→ **What needs to be done**
Among the records that follow, find the line with "Task: Click the red shopping cart icon" and the line with "Task: Click the JRE icon next to jdk1.8.0_91". Set down those lines and all lines between them exactly, without adding anything.

→ **Records supplied**
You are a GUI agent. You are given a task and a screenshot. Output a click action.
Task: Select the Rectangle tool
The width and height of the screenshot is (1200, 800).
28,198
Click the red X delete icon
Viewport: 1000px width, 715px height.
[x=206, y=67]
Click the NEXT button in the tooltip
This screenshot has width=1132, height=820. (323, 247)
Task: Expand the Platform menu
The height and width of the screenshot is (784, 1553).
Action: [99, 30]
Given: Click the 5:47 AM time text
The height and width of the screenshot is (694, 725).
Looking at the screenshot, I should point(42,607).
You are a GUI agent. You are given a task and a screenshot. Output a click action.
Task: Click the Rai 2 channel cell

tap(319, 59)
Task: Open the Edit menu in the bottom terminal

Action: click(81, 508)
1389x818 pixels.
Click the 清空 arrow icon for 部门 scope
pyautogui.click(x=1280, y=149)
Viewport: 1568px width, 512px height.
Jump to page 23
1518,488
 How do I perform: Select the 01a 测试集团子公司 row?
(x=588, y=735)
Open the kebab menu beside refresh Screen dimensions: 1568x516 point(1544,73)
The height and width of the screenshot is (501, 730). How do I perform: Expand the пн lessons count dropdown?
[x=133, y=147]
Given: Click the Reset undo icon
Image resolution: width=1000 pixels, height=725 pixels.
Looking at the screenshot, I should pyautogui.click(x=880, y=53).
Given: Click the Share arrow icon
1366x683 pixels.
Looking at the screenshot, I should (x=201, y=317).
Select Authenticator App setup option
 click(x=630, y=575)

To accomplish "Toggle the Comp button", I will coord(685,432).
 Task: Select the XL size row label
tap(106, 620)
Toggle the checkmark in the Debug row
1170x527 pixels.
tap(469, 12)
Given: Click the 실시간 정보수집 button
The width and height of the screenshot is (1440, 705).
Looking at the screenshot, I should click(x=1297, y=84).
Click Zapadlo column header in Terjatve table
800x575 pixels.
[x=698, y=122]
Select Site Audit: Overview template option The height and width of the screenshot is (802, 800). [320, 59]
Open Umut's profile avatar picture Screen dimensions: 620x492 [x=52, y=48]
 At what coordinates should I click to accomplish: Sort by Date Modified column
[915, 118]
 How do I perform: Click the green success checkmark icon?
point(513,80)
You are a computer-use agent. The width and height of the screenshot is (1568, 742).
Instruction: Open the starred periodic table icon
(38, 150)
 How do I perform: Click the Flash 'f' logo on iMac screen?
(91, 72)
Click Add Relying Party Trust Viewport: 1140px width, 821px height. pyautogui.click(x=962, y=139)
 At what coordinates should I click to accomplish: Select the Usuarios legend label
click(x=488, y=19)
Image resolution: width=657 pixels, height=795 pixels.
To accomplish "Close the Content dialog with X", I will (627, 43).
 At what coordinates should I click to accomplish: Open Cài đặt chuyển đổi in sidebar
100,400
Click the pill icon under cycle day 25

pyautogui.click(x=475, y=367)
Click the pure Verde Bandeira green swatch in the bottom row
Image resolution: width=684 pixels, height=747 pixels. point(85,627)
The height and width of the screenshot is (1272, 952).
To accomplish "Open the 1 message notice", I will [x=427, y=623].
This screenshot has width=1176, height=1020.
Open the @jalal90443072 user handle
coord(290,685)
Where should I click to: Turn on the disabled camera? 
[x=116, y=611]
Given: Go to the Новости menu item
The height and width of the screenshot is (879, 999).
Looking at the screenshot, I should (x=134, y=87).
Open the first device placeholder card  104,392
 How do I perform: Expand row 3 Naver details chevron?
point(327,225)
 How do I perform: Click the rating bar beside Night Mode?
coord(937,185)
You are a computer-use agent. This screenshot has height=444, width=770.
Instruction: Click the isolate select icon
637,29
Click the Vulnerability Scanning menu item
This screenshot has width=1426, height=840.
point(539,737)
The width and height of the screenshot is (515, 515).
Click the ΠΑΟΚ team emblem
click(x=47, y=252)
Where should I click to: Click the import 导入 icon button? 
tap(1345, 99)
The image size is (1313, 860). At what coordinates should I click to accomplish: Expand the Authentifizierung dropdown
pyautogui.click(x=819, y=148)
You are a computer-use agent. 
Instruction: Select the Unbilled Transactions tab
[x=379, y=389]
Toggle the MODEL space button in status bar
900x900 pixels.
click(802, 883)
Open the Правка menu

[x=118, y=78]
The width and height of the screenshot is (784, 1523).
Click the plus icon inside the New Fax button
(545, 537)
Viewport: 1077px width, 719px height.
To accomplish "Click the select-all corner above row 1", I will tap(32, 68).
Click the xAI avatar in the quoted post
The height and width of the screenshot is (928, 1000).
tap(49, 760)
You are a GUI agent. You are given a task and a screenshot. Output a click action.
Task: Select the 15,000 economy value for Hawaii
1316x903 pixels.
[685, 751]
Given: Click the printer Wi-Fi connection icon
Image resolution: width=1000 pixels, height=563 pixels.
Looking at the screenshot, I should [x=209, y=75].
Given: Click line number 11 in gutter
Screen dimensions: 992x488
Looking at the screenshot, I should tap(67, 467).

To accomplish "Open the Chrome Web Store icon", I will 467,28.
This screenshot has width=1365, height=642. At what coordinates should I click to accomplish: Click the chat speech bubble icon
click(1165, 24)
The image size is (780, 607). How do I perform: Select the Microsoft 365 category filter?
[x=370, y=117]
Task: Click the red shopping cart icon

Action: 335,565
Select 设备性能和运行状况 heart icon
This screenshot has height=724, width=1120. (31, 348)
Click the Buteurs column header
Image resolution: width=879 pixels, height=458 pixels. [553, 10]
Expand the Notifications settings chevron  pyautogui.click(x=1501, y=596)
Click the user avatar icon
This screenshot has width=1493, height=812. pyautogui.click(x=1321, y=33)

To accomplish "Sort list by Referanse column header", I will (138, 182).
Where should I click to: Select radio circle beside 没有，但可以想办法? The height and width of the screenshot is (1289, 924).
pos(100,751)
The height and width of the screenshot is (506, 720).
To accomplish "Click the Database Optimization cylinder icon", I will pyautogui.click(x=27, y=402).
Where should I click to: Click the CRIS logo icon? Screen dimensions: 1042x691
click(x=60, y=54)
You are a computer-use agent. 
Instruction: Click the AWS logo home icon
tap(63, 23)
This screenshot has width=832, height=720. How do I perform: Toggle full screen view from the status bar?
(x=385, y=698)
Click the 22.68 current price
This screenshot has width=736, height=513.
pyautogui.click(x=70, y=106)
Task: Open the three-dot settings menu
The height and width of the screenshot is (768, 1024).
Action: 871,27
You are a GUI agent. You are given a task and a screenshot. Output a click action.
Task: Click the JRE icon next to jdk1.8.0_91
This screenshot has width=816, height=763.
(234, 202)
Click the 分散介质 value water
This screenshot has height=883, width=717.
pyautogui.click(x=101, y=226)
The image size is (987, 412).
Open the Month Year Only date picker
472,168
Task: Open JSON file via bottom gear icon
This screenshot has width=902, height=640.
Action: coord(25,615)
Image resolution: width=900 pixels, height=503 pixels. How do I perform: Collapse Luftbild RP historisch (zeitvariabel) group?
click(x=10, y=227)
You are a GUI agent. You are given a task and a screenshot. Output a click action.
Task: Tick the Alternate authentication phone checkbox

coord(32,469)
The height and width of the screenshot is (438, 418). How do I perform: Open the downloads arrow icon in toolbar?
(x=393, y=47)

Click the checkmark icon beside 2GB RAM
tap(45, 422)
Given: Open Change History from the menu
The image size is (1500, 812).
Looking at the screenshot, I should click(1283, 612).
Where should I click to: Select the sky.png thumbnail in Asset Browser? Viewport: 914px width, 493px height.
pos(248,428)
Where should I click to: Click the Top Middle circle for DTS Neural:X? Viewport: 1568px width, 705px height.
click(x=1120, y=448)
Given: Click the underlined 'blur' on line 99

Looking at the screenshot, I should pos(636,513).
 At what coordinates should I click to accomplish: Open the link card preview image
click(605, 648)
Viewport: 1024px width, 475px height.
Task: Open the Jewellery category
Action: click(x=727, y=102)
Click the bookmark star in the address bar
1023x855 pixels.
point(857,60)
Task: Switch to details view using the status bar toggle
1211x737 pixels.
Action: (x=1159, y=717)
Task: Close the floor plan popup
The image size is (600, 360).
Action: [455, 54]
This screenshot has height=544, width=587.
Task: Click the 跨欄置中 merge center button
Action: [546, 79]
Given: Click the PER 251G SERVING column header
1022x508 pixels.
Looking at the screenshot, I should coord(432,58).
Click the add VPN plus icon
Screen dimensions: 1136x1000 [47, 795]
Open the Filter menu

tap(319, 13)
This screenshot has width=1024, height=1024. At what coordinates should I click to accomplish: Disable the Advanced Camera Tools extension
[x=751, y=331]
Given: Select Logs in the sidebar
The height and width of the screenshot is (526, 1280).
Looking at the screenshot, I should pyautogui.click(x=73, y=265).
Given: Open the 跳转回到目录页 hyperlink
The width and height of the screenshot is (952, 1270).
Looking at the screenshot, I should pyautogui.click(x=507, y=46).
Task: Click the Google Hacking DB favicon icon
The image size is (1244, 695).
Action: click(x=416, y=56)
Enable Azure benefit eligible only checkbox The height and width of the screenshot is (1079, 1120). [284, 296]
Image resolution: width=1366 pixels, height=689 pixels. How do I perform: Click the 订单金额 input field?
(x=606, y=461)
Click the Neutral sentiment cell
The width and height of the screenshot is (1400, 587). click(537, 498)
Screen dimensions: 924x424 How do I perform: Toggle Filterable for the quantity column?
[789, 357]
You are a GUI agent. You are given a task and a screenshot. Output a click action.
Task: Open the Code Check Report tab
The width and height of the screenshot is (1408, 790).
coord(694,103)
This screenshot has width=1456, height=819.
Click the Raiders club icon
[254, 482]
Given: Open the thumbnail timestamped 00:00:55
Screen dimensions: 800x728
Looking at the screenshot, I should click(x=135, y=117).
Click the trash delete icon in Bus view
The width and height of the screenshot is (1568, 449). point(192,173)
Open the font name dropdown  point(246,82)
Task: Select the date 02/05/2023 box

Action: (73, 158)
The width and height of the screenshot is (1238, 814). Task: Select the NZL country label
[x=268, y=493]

→ **Exercise result**
Task: Click the red shopping cart icon

Action: 335,565
Select 设备性能和运行状况 heart icon
This screenshot has height=724, width=1120. (31, 348)
Click the Buteurs column header
Image resolution: width=879 pixels, height=458 pixels. [553, 10]
Expand the Notifications settings chevron  pyautogui.click(x=1501, y=596)
Click the user avatar icon
This screenshot has width=1493, height=812. pyautogui.click(x=1321, y=33)

To accomplish "Sort list by Referanse column header", I will (138, 182).
Where should I click to: Select radio circle beside 没有，但可以想办法? The height and width of the screenshot is (1289, 924).
pos(100,751)
The height and width of the screenshot is (506, 720).
To accomplish "Click the Database Optimization cylinder icon", I will pyautogui.click(x=27, y=402).
Where should I click to: Click the CRIS logo icon? Screen dimensions: 1042x691
click(x=60, y=54)
You are a computer-use agent. 
Instruction: Click the AWS logo home icon
tap(63, 23)
This screenshot has width=832, height=720. How do I perform: Toggle full screen view from the status bar?
(x=385, y=698)
Click the 22.68 current price
This screenshot has width=736, height=513.
pyautogui.click(x=70, y=106)
Task: Open the three-dot settings menu
The height and width of the screenshot is (768, 1024).
Action: 871,27
You are a GUI agent. You are given a task and a screenshot. Output a click action.
Task: Click the JRE icon next to jdk1.8.0_91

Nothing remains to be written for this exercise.